Metro Logistics setzt auf KI-gestütztes Energiemanagement für mehr Effizienz
Uta PatbergMetro Logistics setzt auf KI-gestütztes Energiemanagement für mehr Effizienz
Metro Logistics Deutschland führt ein neues Energiemanagementsystem ein
Metro Logistics Germany setzt an seinen Logistikstandorten ein neues Energiemanagementsystem ein. Das Unternehmen hat sich für die Plattform flexOn des Anbieters encentive entschieden, um den Energieverbrauch und dessen Steuerung zu optimieren. Mit dem Schritt sollen Kosten gesenkt und die Effizienz der Betriebsabläufe gesteigert werden.
Die Pilotphase der flexOn-Plattform startet im Logistikzentrum von Metro Logistics in Marl. Eine schrittweise Ausweitung auf weitere deutsche Standorte ist bereits geplant. Das System ermöglicht es dem Unternehmen, den Energieverbrauch in Echtzeit an allen Standorten zu überwachen und zu steuern.
flexOn erfasst laufend den Stromverbrauch, die Solarstromerzeugung und Lastdaten. Auf dieser Grundlage passt es den Energieeinsatz dynamisch an – etwa an Strompreise, Netzkapazitäten oder die verfügbare Solarenergie. Zudem automatisiert die Plattform die Steuerung von Geräten mit hohem Energiebedarf, wie Kühlanlagen und Elektro-Staplern.
Die Elektro-Stapler werden vorrangig dann geladen, wenn die Solarstromerzeugung hoch oder die Strompreise niedrig sind. Das System kann Lastspitzen vermeiden und so teure Verbrauchsspitzen umgehen. Ellen Rupprath, Energiemanagerin bei Metro Logistics Germany, betont, dass die Plattform eine zuverlässige, standortübergreifende Datengrundlage für die Erfassung von Energieflüssen bietet und betriebliche Entscheidungen unterstützt.

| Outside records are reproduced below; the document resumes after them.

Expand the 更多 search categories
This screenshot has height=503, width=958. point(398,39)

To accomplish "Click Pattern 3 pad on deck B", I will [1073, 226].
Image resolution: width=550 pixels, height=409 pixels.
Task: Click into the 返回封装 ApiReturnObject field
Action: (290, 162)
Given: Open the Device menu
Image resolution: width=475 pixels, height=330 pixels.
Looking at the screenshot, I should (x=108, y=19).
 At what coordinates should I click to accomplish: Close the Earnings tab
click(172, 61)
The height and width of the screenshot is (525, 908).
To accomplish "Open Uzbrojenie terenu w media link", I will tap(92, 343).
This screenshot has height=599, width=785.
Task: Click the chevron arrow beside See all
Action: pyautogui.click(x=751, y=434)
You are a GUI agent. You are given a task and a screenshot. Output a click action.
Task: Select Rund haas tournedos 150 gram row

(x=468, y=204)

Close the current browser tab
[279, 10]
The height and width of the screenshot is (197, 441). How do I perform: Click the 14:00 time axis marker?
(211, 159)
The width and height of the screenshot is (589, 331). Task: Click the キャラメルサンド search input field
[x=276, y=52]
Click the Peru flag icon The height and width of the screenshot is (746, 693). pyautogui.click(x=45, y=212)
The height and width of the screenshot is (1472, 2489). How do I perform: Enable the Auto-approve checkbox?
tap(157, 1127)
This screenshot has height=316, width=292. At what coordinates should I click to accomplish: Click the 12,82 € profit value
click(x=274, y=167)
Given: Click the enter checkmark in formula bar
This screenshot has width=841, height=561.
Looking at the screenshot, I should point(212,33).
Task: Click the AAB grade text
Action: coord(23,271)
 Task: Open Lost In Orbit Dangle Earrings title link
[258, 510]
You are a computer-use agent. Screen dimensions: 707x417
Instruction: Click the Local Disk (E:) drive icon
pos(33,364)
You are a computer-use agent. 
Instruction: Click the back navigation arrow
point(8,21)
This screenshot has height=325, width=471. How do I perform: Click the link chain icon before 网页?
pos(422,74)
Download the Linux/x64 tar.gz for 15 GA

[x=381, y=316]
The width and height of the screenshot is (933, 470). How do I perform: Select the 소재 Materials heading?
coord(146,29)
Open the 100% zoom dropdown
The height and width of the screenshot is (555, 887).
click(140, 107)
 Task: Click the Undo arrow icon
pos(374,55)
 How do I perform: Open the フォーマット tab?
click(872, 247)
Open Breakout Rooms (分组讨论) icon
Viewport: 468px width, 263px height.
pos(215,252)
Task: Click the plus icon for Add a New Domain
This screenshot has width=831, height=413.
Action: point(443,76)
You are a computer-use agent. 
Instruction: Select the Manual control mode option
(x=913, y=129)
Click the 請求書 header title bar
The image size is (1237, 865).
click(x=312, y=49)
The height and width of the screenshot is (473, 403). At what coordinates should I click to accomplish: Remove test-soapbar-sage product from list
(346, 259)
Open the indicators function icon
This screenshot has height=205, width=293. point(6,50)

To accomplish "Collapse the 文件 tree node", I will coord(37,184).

Ziel der Plattform ist es, den Eigenverbrauch von Solarstrom zu maximieren und die Energiekosten zu senken. Gleichzeitig soll sie die Energieeffizienz, -erzeugung und -steuerung an allen deutschen Standorten von Metro Logistics optimieren. Die Einführung markiert einen wichtigen Schritt hin zu einem intelligenteren, datengestützten Energiemanagement für das Unternehmen.